* How to complete this task
Exactly the lines from the start of the data through the line containing "The image size is (138, 151)." should be output, with both ends kept and nothing added.

==========

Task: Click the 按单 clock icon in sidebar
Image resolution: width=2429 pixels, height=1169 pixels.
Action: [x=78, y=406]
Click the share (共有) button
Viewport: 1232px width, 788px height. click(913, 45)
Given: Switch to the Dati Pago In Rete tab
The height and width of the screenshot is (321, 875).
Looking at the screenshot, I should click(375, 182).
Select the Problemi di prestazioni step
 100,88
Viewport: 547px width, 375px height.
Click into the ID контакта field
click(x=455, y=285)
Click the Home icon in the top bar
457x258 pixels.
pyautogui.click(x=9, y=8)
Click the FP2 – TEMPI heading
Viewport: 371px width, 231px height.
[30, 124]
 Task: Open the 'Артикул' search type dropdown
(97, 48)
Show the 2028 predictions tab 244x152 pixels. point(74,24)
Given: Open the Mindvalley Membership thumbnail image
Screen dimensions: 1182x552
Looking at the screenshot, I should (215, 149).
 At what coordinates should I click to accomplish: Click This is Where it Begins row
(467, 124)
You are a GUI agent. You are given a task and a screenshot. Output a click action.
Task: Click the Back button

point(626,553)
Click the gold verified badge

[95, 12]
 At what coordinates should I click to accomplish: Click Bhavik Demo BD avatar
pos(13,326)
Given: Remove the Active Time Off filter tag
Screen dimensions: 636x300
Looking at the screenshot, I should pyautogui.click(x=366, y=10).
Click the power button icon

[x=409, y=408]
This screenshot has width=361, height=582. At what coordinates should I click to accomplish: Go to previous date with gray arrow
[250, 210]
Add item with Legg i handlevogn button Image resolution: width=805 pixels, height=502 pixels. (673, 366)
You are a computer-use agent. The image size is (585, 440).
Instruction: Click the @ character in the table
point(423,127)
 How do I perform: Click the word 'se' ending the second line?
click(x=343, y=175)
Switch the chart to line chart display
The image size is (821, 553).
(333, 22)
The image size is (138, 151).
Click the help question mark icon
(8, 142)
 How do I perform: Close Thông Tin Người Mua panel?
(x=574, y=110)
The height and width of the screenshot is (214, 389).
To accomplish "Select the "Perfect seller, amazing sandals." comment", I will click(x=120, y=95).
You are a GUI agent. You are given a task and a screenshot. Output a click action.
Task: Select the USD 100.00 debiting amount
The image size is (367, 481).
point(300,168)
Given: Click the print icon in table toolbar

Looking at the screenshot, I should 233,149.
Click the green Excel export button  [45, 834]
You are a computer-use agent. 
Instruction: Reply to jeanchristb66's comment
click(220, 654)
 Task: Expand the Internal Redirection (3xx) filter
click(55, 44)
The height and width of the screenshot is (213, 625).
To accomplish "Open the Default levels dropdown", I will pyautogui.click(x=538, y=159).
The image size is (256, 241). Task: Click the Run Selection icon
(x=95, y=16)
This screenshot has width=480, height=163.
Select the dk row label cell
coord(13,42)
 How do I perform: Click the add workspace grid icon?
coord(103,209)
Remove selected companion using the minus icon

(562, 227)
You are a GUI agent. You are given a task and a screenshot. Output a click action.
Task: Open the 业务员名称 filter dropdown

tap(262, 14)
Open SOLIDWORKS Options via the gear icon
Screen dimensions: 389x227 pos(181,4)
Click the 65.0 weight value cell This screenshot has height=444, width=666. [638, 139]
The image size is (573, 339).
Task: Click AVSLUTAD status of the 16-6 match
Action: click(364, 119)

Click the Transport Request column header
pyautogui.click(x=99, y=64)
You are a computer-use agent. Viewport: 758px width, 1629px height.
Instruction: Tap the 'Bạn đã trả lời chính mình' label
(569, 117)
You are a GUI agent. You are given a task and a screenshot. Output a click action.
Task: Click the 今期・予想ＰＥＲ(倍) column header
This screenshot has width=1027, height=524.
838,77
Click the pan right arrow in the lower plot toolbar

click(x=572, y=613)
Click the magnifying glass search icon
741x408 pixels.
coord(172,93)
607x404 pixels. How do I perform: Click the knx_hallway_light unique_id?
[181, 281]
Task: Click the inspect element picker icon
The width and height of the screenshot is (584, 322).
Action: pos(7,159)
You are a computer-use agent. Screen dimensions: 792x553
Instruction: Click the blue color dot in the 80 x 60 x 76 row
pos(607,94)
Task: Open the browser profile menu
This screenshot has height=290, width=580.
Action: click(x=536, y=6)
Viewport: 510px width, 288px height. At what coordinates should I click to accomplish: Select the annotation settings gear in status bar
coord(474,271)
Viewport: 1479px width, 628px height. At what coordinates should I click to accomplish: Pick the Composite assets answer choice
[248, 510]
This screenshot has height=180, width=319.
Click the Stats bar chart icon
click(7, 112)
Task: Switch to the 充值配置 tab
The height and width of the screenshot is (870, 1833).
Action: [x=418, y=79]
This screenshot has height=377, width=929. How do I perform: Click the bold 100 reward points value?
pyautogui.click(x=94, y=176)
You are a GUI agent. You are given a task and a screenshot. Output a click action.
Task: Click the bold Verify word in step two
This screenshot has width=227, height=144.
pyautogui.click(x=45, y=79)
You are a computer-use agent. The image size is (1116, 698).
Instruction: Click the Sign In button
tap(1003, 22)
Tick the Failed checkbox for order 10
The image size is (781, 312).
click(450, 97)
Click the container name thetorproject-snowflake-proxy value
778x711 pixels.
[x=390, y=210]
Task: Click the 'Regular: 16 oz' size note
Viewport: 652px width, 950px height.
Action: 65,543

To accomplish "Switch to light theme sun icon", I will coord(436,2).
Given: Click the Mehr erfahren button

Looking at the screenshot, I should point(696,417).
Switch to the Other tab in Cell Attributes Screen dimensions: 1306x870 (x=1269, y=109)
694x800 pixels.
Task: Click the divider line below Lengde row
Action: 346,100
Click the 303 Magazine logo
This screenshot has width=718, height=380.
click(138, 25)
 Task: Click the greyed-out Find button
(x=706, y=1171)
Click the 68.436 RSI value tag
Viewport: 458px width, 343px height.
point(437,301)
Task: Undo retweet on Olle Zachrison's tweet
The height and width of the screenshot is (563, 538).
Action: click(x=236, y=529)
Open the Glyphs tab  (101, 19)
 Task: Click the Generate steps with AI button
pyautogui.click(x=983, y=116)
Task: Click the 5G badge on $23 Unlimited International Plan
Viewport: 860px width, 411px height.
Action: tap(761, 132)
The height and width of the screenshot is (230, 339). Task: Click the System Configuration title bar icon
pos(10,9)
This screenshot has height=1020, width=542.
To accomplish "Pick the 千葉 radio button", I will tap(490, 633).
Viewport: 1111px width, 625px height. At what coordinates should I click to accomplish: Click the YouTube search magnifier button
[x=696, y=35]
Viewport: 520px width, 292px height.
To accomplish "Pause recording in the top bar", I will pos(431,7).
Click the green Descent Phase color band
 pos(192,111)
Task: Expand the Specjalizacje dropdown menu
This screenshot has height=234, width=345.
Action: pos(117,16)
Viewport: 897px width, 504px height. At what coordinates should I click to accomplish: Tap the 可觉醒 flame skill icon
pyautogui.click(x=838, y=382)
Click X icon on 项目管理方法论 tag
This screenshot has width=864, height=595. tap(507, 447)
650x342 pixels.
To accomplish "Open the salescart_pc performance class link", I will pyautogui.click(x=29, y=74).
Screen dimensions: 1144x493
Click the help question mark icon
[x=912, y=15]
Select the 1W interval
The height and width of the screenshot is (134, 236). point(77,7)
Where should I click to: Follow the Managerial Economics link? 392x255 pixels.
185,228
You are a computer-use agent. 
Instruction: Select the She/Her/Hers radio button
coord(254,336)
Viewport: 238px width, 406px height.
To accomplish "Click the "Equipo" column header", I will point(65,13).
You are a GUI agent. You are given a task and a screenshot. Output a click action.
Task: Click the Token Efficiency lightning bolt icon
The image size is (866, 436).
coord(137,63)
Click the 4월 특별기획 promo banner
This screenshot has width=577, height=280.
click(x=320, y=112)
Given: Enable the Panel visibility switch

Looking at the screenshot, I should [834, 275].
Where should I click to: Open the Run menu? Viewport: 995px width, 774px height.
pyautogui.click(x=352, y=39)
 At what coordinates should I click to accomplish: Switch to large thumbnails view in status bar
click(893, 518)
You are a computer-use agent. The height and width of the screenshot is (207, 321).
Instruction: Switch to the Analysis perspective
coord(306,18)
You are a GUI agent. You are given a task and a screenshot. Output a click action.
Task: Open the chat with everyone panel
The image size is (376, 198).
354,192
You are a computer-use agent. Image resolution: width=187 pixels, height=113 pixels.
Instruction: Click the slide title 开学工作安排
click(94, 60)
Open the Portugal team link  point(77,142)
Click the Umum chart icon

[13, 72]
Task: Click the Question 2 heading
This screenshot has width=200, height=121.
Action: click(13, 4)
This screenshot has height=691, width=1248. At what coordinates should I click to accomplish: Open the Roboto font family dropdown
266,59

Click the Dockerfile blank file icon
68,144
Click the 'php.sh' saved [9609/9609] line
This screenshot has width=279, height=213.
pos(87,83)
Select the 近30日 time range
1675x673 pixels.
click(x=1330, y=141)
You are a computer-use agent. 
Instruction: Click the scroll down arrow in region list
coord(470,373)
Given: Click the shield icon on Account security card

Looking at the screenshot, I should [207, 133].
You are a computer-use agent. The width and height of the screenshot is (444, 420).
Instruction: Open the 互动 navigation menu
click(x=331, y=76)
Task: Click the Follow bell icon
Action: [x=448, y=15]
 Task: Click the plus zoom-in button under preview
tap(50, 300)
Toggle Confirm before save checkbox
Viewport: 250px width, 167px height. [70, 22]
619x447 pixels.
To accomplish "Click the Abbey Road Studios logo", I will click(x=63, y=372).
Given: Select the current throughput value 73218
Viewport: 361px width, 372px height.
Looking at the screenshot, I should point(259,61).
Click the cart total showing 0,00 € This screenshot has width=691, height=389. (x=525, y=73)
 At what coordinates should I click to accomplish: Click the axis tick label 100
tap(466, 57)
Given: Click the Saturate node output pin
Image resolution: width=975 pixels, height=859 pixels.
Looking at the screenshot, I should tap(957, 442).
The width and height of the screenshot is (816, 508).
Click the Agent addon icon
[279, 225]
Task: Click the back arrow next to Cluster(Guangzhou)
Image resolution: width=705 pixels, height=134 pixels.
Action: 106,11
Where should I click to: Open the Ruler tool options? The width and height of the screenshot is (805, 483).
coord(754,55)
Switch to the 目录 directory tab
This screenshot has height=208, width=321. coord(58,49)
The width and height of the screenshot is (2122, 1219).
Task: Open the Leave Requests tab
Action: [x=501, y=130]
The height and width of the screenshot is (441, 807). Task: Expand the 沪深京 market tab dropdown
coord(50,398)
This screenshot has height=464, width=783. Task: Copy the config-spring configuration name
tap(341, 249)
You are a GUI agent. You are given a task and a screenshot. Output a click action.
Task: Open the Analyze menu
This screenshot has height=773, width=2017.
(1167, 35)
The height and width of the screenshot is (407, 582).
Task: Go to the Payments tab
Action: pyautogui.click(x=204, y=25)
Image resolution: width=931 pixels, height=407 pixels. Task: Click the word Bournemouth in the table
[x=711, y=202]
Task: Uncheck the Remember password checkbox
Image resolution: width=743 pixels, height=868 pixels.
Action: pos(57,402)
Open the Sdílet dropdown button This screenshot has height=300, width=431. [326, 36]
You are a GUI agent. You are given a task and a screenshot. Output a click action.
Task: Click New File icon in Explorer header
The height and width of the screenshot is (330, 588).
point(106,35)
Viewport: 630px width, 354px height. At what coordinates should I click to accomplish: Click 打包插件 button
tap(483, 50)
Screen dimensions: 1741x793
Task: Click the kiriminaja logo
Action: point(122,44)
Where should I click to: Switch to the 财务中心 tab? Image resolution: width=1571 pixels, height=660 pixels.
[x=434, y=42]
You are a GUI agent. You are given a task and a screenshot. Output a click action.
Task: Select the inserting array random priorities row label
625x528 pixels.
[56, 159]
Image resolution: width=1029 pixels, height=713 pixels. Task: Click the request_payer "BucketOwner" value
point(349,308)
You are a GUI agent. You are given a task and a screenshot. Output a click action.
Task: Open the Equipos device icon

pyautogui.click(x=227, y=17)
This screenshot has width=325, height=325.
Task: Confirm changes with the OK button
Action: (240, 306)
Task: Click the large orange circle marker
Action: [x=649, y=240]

==========

* Result of this task
Task: Click the 按单 clock icon in sidebar
Image resolution: width=2429 pixels, height=1169 pixels.
Action: [x=78, y=406]
Click the share (共有) button
Viewport: 1232px width, 788px height. click(913, 45)
Given: Switch to the Dati Pago In Rete tab
The height and width of the screenshot is (321, 875).
Looking at the screenshot, I should click(375, 182).
Select the Problemi di prestazioni step
 100,88
Viewport: 547px width, 375px height.
Click into the ID контакта field
click(x=455, y=285)
Click the Home icon in the top bar
457x258 pixels.
pyautogui.click(x=9, y=8)
Click the FP2 – TEMPI heading
Viewport: 371px width, 231px height.
[30, 124]
 Task: Open the 'Артикул' search type dropdown
(97, 48)
Show the 2028 predictions tab 244x152 pixels. point(74,24)
Given: Open the Mindvalley Membership thumbnail image
Screen dimensions: 1182x552
Looking at the screenshot, I should (215, 149).
 At what coordinates should I click to accomplish: Click This is Where it Begins row
(467, 124)
You are a GUI agent. You are given a task and a screenshot. Output a click action.
Task: Click the Back button

point(626,553)
Click the gold verified badge

[95, 12]
 At what coordinates should I click to accomplish: Click Bhavik Demo BD avatar
pos(13,326)
Given: Remove the Active Time Off filter tag
Screen dimensions: 636x300
Looking at the screenshot, I should pyautogui.click(x=366, y=10).
Click the power button icon

[x=409, y=408]
This screenshot has width=361, height=582. At what coordinates should I click to accomplish: Go to previous date with gray arrow
[250, 210]
Add item with Legg i handlevogn button Image resolution: width=805 pixels, height=502 pixels. (673, 366)
You are a computer-use agent. The image size is (585, 440).
Instruction: Click the @ character in the table
point(423,127)
 How do I perform: Click the word 'se' ending the second line?
click(x=343, y=175)
Switch the chart to line chart display
The image size is (821, 553).
(333, 22)
The image size is (138, 151).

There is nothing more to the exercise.